Terrorizing a Nation into Homelessness: Who is Responsible?


Global Research, May 5, 2007

BRussell Tribunal

Last January, the municipality of Baghdad published a short advertisement calling tenders to bid on burying the tens of “unidentified” bodies found in the streets of the capital every morning for almost a year now. Few months before, the Iraqi ministry of Health proudly declared that it imported two big refrigerators with a capacity of 2 hundred bodies each, to keep those “unidentified” bodies. At the same time a new very big “state” graveyard was created to bury the bodies, after giving them numbers and taking their pictures , just in case one day a family would be lucky enough to identify a son, a husband, or a father…

This is why millions of Iraqis are leaving home. Every morning, a long queue of black-shrouded women, of all ages, wait for hours at the gate of the Baghdad morgue, asking for the body of a loved one who disappeared, kidnapped, or arrested few days ago…Men do not look for the dead in the morgue, because there are always some armed men hiding around the corner hunting those bereaved fathers and brothers. By passers in streets everyday do not dare to approach dead bodies scattered here and there, somebody might be watching and would shoot them.

These are just few examples of the new Iraqi scene, which bypassed any imaginable limit of the absurd and the surrealist. Not to mention anything about the bombings, the car bombs, the random shooting, the kidnapping, the indiscriminate and collective arrests, the horrible stories of torture in prisons…(PM Maliki said in Sharm Al-Sheikh that the security is progressing and the security plan is going well).

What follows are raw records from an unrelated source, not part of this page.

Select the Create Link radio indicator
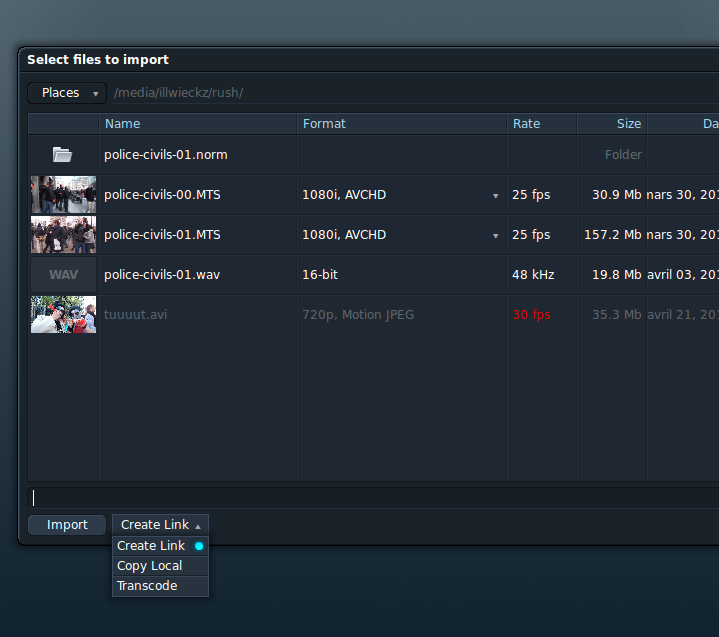The image size is (719, 637). click(199, 546)
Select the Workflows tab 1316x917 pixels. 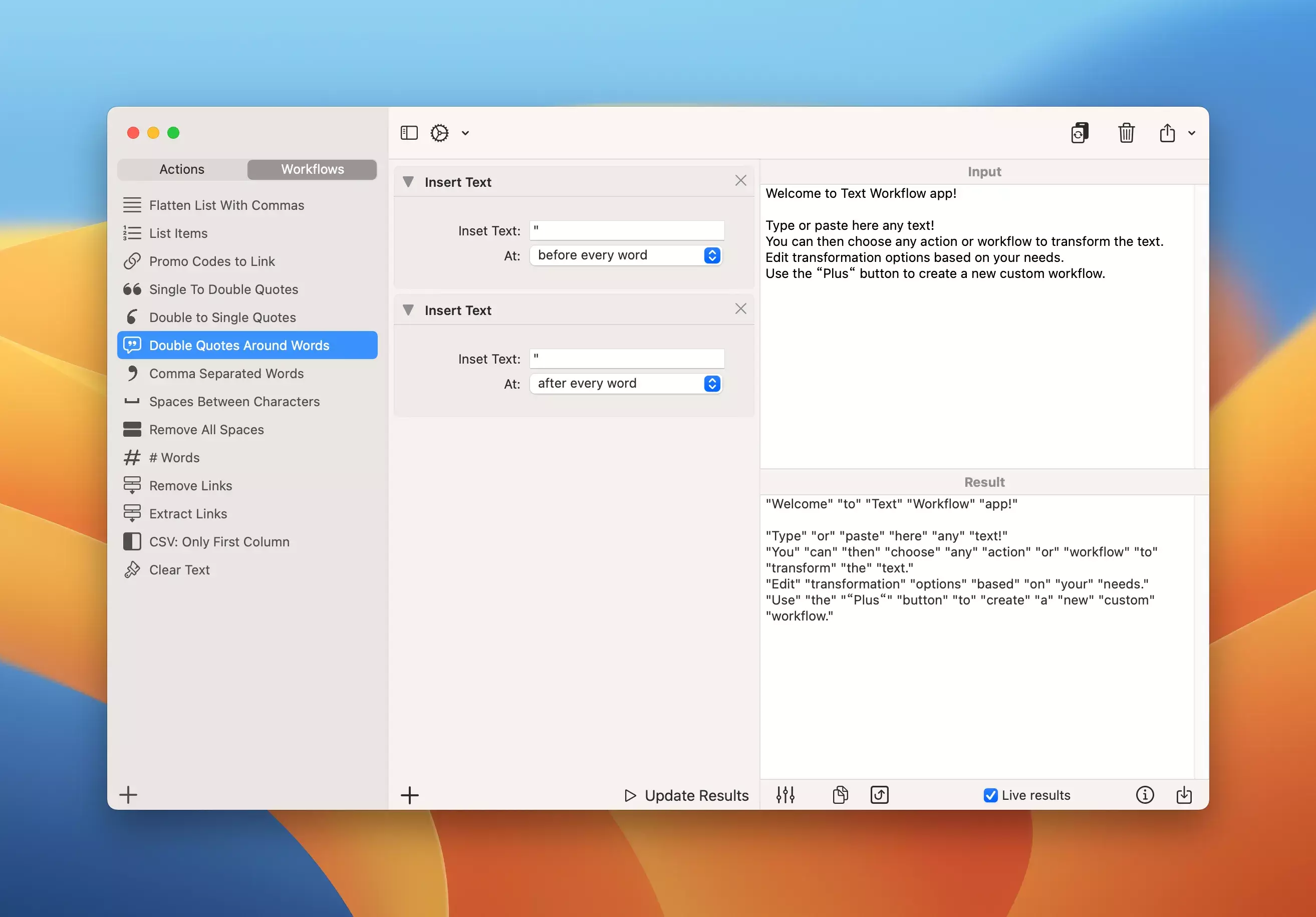tap(313, 169)
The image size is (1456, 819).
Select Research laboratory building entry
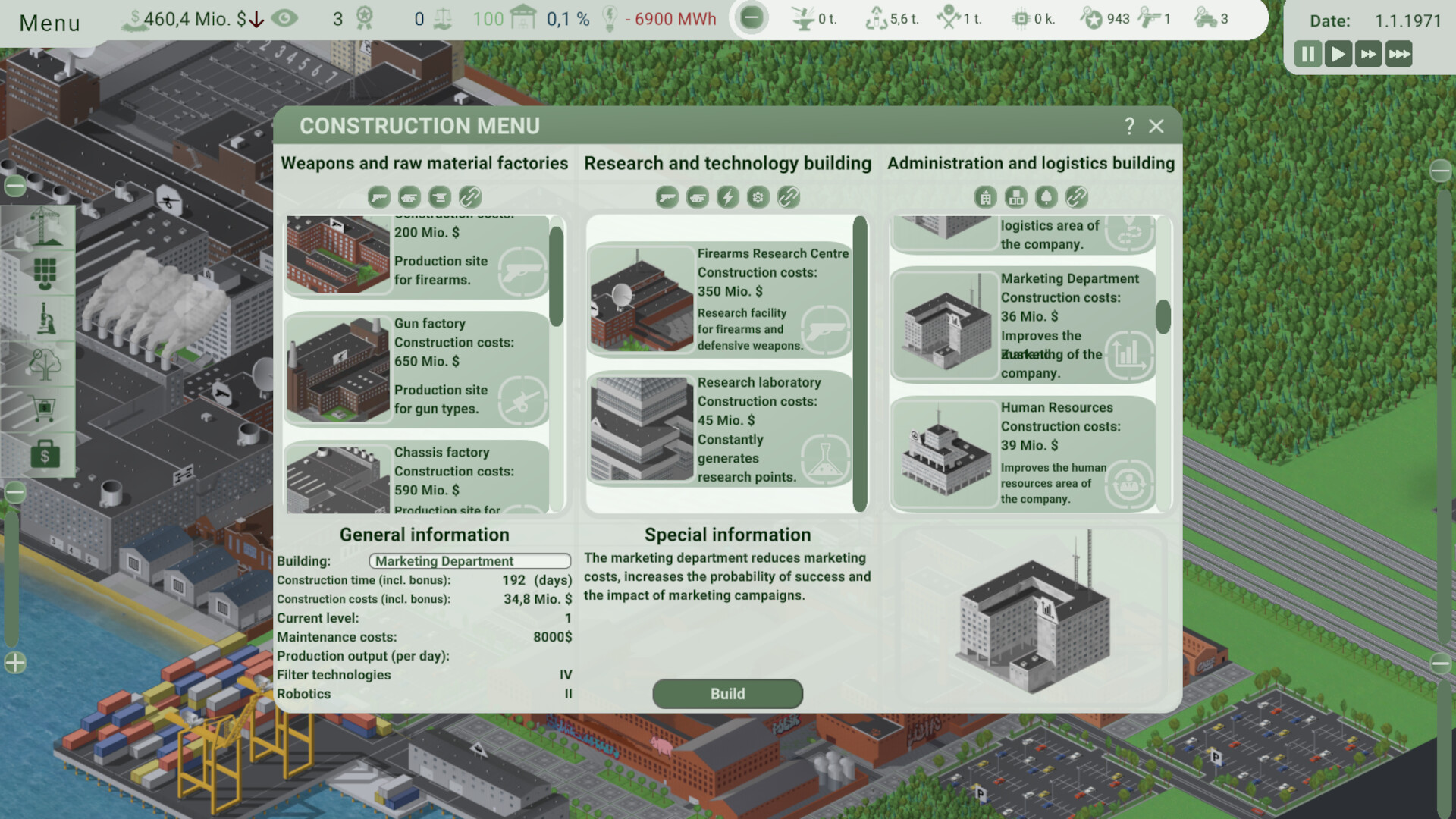click(x=718, y=429)
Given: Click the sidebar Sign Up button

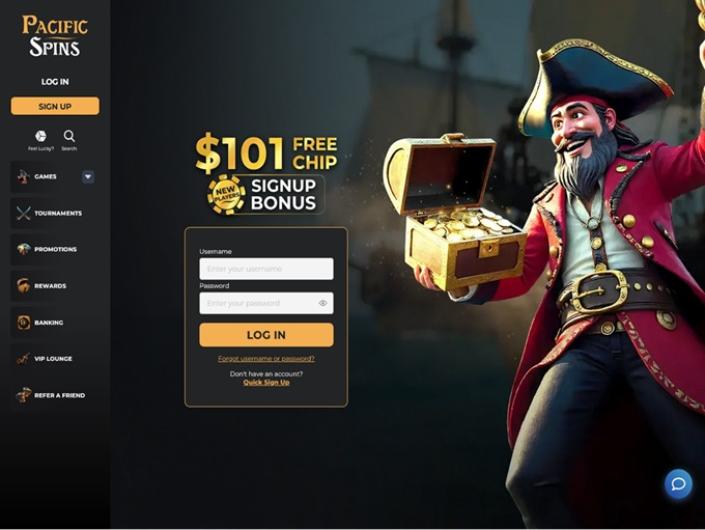Looking at the screenshot, I should [x=55, y=106].
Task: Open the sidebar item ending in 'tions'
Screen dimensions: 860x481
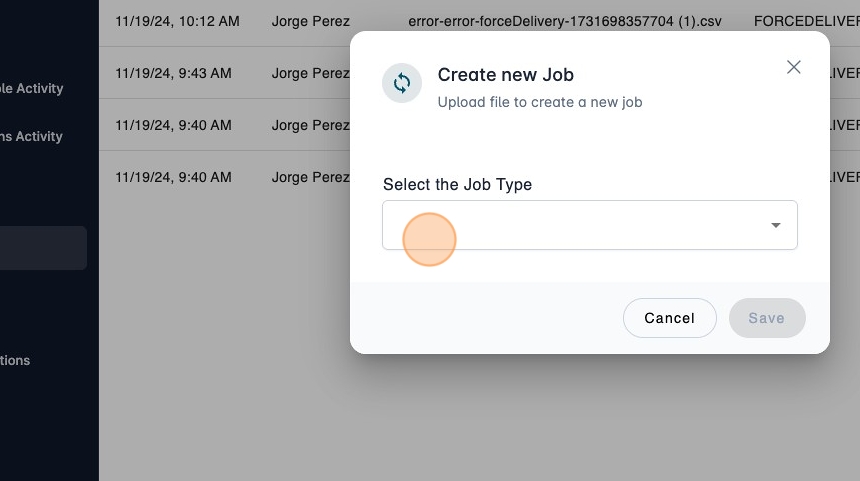Action: click(16, 360)
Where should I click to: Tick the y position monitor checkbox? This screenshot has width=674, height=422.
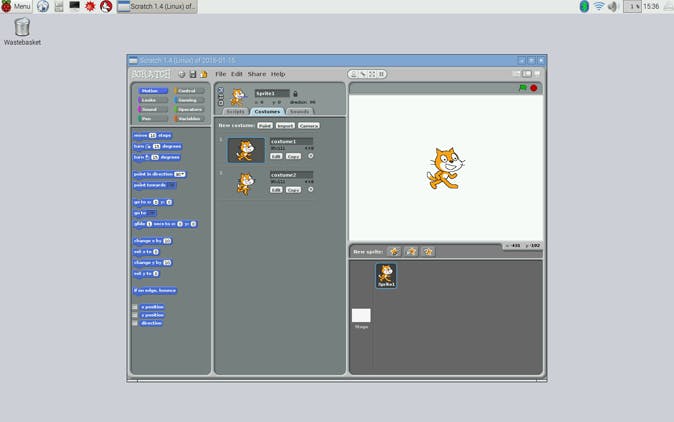[135, 315]
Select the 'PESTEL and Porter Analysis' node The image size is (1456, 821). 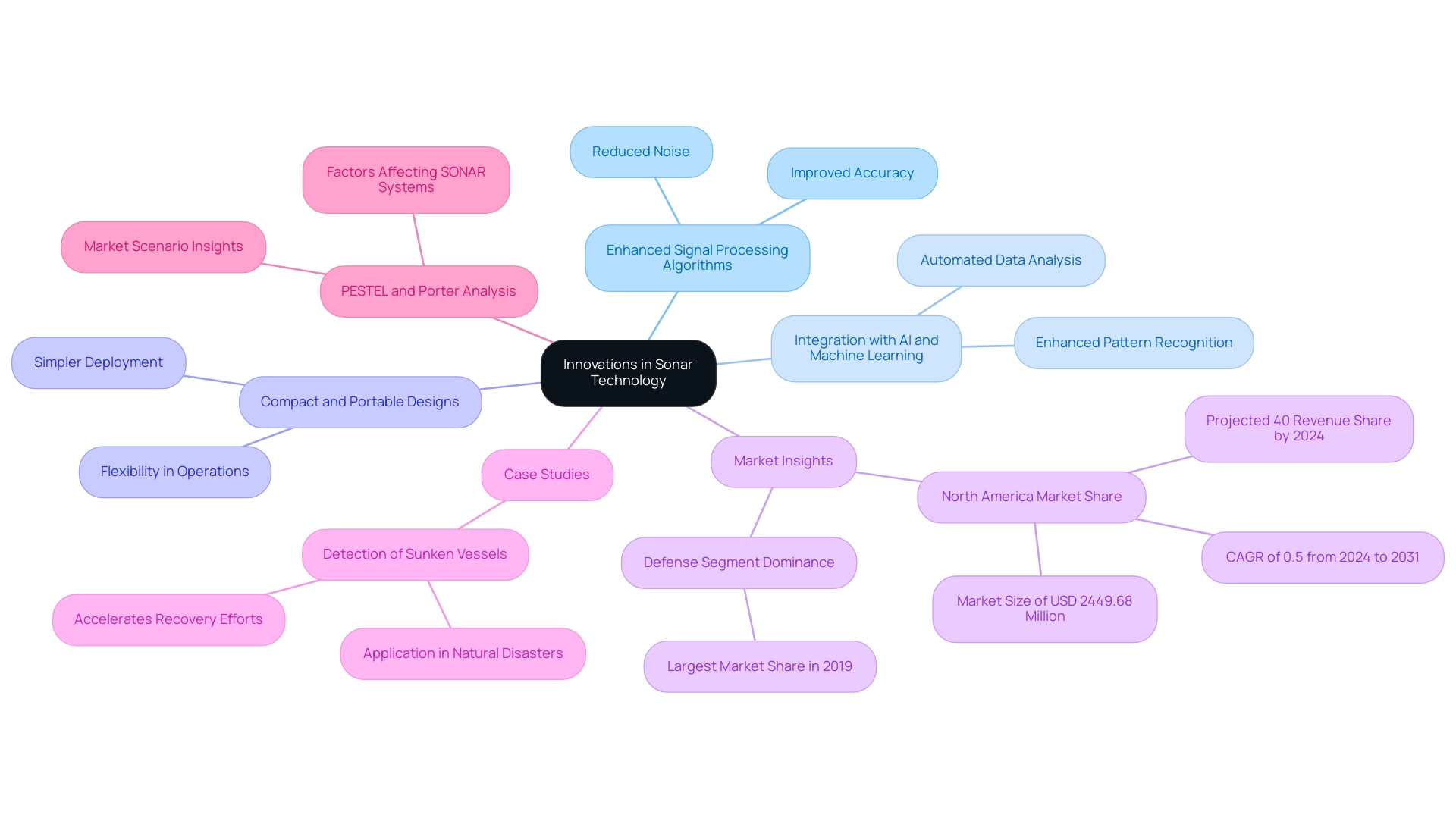429,290
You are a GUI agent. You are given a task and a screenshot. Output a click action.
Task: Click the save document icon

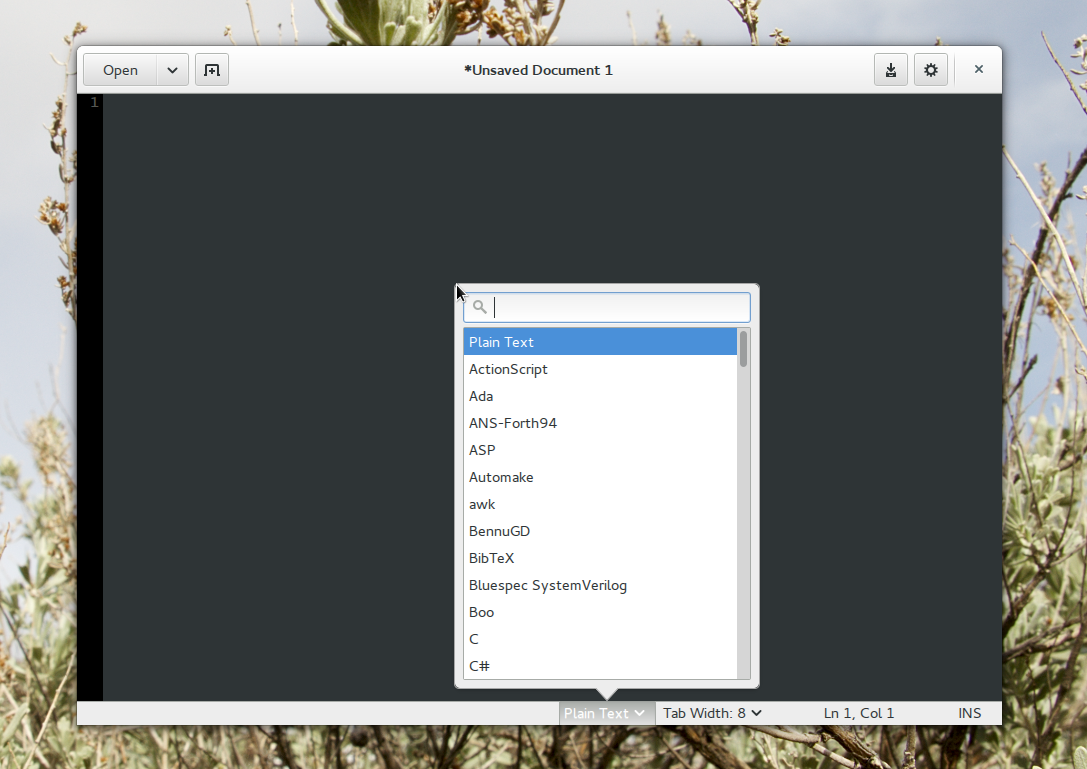890,70
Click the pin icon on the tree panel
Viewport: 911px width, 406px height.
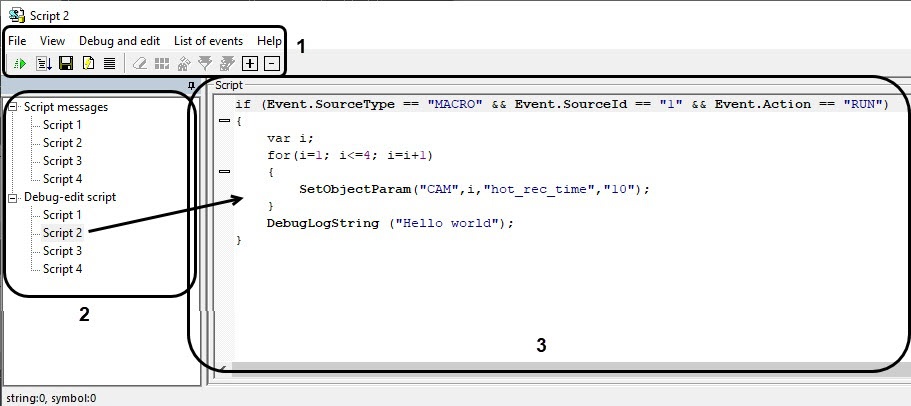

The daily life conditions are simply impossible in Iraq now, but this is not why the Iraqis are leaving their country, they do not have this luxury…they are fleeing for survival, for being, they are well aware of the refugees conditions inside or outside Iraq .

UNCHR says that 4 million Iraqis are homeless now; other refugee organizations say that the number is the double. But how big the number is, does not matter, really. The fact is that the so called international community recognizes now, four years after the US-led occupation of Iraq , that there is a humanitarian crisis in Iraq , although the crisis began 4 years ago, or to be more accurate 17 years ago, when Iraq was devastated, put under the most outrageous international sanctions that killed and uprooted 5 million Iraqis. In the last 4 years hundreds of thousands of Iraqis were killed (again the numbers are not the issue here, whether they are 600.000 or 800.000, according to the latest estimation last year). What is this called if not a genocide?

UNCHR held an international meeting in Geneva late last month, calling upon the world nations, states and organizations to help the starving, homeless Iraqis, begging for donations to aid one of the richest countries in the world, and to open the doors of safety for the fleeing nations from the hell of violence.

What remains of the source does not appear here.